Gesammelte Daten
::::::::

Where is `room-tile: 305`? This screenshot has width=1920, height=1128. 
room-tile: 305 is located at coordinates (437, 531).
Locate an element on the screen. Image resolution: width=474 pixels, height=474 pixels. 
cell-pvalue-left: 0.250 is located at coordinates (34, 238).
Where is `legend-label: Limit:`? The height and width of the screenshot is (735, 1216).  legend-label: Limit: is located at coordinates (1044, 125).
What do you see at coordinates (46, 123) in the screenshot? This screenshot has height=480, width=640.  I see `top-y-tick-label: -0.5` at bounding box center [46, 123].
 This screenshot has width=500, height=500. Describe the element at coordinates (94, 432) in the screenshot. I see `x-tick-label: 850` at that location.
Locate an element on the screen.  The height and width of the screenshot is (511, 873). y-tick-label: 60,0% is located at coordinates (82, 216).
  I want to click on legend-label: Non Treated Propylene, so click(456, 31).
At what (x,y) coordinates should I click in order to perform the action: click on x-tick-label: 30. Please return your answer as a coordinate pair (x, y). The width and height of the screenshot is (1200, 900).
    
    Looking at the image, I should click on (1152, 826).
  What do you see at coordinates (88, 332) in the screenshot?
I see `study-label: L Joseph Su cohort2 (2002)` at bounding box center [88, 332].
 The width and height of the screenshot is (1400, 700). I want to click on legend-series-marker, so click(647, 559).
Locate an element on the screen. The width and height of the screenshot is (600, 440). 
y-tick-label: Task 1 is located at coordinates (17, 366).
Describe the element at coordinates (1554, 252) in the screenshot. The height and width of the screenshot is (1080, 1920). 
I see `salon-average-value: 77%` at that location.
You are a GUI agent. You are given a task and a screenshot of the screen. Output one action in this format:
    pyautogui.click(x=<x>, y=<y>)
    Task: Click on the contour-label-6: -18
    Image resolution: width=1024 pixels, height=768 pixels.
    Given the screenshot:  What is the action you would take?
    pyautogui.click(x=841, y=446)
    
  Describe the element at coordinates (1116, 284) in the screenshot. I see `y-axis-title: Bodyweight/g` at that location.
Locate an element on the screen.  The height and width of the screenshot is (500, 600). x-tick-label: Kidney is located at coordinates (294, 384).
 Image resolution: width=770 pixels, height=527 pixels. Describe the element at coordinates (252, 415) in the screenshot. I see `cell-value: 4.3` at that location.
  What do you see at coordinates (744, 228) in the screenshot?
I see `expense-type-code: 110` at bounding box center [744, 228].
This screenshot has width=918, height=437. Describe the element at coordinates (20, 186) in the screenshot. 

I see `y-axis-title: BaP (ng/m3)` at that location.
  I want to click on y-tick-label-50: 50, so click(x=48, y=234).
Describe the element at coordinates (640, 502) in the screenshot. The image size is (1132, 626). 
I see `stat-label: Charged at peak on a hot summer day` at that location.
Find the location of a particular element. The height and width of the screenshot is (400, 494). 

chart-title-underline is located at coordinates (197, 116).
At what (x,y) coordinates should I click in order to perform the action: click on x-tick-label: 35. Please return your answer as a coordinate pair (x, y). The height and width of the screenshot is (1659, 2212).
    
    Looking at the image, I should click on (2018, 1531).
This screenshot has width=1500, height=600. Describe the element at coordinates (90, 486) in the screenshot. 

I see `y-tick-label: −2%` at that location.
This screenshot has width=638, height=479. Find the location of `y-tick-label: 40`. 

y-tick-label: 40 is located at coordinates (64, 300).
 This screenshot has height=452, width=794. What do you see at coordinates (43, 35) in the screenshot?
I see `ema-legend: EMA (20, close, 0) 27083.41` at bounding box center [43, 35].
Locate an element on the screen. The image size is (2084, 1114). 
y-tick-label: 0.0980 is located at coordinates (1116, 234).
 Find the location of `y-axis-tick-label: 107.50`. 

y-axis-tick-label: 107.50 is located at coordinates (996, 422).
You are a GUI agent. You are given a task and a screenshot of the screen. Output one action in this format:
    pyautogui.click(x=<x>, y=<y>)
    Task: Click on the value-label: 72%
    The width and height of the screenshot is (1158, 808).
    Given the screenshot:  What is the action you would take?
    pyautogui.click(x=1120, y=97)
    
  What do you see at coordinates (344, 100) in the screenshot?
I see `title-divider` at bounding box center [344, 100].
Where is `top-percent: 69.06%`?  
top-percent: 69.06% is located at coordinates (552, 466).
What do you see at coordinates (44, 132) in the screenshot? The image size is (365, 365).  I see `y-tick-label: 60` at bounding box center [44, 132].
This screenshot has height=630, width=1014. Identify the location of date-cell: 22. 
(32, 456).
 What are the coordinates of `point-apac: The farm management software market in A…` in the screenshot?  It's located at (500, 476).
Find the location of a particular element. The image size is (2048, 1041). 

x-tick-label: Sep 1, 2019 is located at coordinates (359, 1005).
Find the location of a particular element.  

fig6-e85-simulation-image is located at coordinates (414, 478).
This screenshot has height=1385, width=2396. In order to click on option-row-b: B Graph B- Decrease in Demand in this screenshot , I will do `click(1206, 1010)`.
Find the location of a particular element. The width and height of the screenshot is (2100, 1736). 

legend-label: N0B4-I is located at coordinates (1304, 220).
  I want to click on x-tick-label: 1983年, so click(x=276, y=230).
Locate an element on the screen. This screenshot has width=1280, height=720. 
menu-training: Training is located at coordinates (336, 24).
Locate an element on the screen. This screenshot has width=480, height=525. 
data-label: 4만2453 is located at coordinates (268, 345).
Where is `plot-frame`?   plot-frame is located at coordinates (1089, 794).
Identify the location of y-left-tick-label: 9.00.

::::::::

AUFGABENZIEL: Bitte aktualisiere die Datensätze, indem du überall „Locate an element on the screen“ durch „Find an element in the screenshot“ ersetzt, und gib alle Zeilen sonst unverändert wieder.

SCHRIFTLICHE ANTWORT:
Where is `room-tile: 305`? This screenshot has width=1920, height=1128. 
room-tile: 305 is located at coordinates (437, 531).
Find an element in the screenshot. Image resolution: width=474 pixels, height=474 pixels. 
cell-pvalue-left: 0.250 is located at coordinates (34, 238).
Where is `legend-label: Limit:`? The height and width of the screenshot is (735, 1216).  legend-label: Limit: is located at coordinates (1044, 125).
What do you see at coordinates (46, 123) in the screenshot? This screenshot has height=480, width=640.  I see `top-y-tick-label: -0.5` at bounding box center [46, 123].
 This screenshot has width=500, height=500. Describe the element at coordinates (94, 432) in the screenshot. I see `x-tick-label: 850` at that location.
Find an element in the screenshot.  The height and width of the screenshot is (511, 873). y-tick-label: 60,0% is located at coordinates (82, 216).
  I want to click on legend-label: Non Treated Propylene, so click(456, 31).
At what (x,y) coordinates should I click in order to perform the action: click on x-tick-label: 30. Please return your answer as a coordinate pair (x, y). The width and height of the screenshot is (1200, 900).
    
    Looking at the image, I should click on (1152, 826).
  What do you see at coordinates (88, 332) in the screenshot?
I see `study-label: L Joseph Su cohort2 (2002)` at bounding box center [88, 332].
 The width and height of the screenshot is (1400, 700). I want to click on legend-series-marker, so click(647, 559).
Find an element in the screenshot. The width and height of the screenshot is (600, 440). 
y-tick-label: Task 1 is located at coordinates (17, 366).
Describe the element at coordinates (1554, 252) in the screenshot. The height and width of the screenshot is (1080, 1920). 
I see `salon-average-value: 77%` at that location.
You are a GUI agent. You are given a task and a screenshot of the screen. Output one action in this format:
    pyautogui.click(x=<x>, y=<y>)
    Task: Click on the contour-label-6: -18
    Image resolution: width=1024 pixels, height=768 pixels.
    Given the screenshot:  What is the action you would take?
    pyautogui.click(x=841, y=446)
    
  Describe the element at coordinates (1116, 284) in the screenshot. I see `y-axis-title: Bodyweight/g` at that location.
Find an element in the screenshot.  The height and width of the screenshot is (500, 600). x-tick-label: Kidney is located at coordinates (294, 384).
 Image resolution: width=770 pixels, height=527 pixels. Describe the element at coordinates (252, 415) in the screenshot. I see `cell-value: 4.3` at that location.
  What do you see at coordinates (744, 228) in the screenshot?
I see `expense-type-code: 110` at bounding box center [744, 228].
This screenshot has width=918, height=437. Describe the element at coordinates (20, 186) in the screenshot. 

I see `y-axis-title: BaP (ng/m3)` at that location.
  I want to click on y-tick-label-50: 50, so click(x=48, y=234).
Describe the element at coordinates (640, 502) in the screenshot. The image size is (1132, 626). 
I see `stat-label: Charged at peak on a hot summer day` at that location.
Find the location of a particular element. The height and width of the screenshot is (400, 494). 

chart-title-underline is located at coordinates (197, 116).
At what (x,y) coordinates should I click in order to perform the action: click on x-tick-label: 35. Please return your answer as a coordinate pair (x, y). The height and width of the screenshot is (1659, 2212).
    
    Looking at the image, I should click on (2018, 1531).
This screenshot has width=1500, height=600. Describe the element at coordinates (90, 486) in the screenshot. 

I see `y-tick-label: −2%` at that location.
This screenshot has width=638, height=479. Find the location of `y-tick-label: 40`. 

y-tick-label: 40 is located at coordinates (64, 300).
 This screenshot has height=452, width=794. What do you see at coordinates (43, 35) in the screenshot?
I see `ema-legend: EMA (20, close, 0) 27083.41` at bounding box center [43, 35].
Find an element in the screenshot. The image size is (2084, 1114). 
y-tick-label: 0.0980 is located at coordinates (1116, 234).
 Find the location of `y-axis-tick-label: 107.50`. 

y-axis-tick-label: 107.50 is located at coordinates (996, 422).
You are a GUI agent. You are given a task and a screenshot of the screen. Output one action in this format:
    pyautogui.click(x=<x>, y=<y>)
    Task: Click on the value-label: 72%
    The width and height of the screenshot is (1158, 808).
    Given the screenshot:  What is the action you would take?
    pyautogui.click(x=1120, y=97)
    
  What do you see at coordinates (344, 100) in the screenshot?
I see `title-divider` at bounding box center [344, 100].
Where is `top-percent: 69.06%`?  
top-percent: 69.06% is located at coordinates (552, 466).
What do you see at coordinates (44, 132) in the screenshot? The image size is (365, 365).  I see `y-tick-label: 60` at bounding box center [44, 132].
This screenshot has height=630, width=1014. Identify the location of date-cell: 22. 
(32, 456).
 What are the coordinates of `point-apac: The farm management software market in A…` in the screenshot?  It's located at (500, 476).
Find the location of a particular element. The image size is (2048, 1041). 

x-tick-label: Sep 1, 2019 is located at coordinates (359, 1005).
Find the location of a particular element.  

fig6-e85-simulation-image is located at coordinates (414, 478).
This screenshot has height=1385, width=2396. In order to click on option-row-b: B Graph B- Decrease in Demand in this screenshot , I will do `click(1206, 1010)`.
Find the location of a particular element. The width and height of the screenshot is (2100, 1736). 

legend-label: N0B4-I is located at coordinates (1304, 220).
  I want to click on x-tick-label: 1983年, so click(x=276, y=230).
Find an element in the screenshot. This screenshot has width=1280, height=720. 
menu-training: Training is located at coordinates (336, 24).
Find an element in the screenshot. This screenshot has width=480, height=525. 
data-label: 4만2453 is located at coordinates (268, 345).
Where is `plot-frame`?   plot-frame is located at coordinates (1089, 794).
Identify the location of y-left-tick-label: 9.00.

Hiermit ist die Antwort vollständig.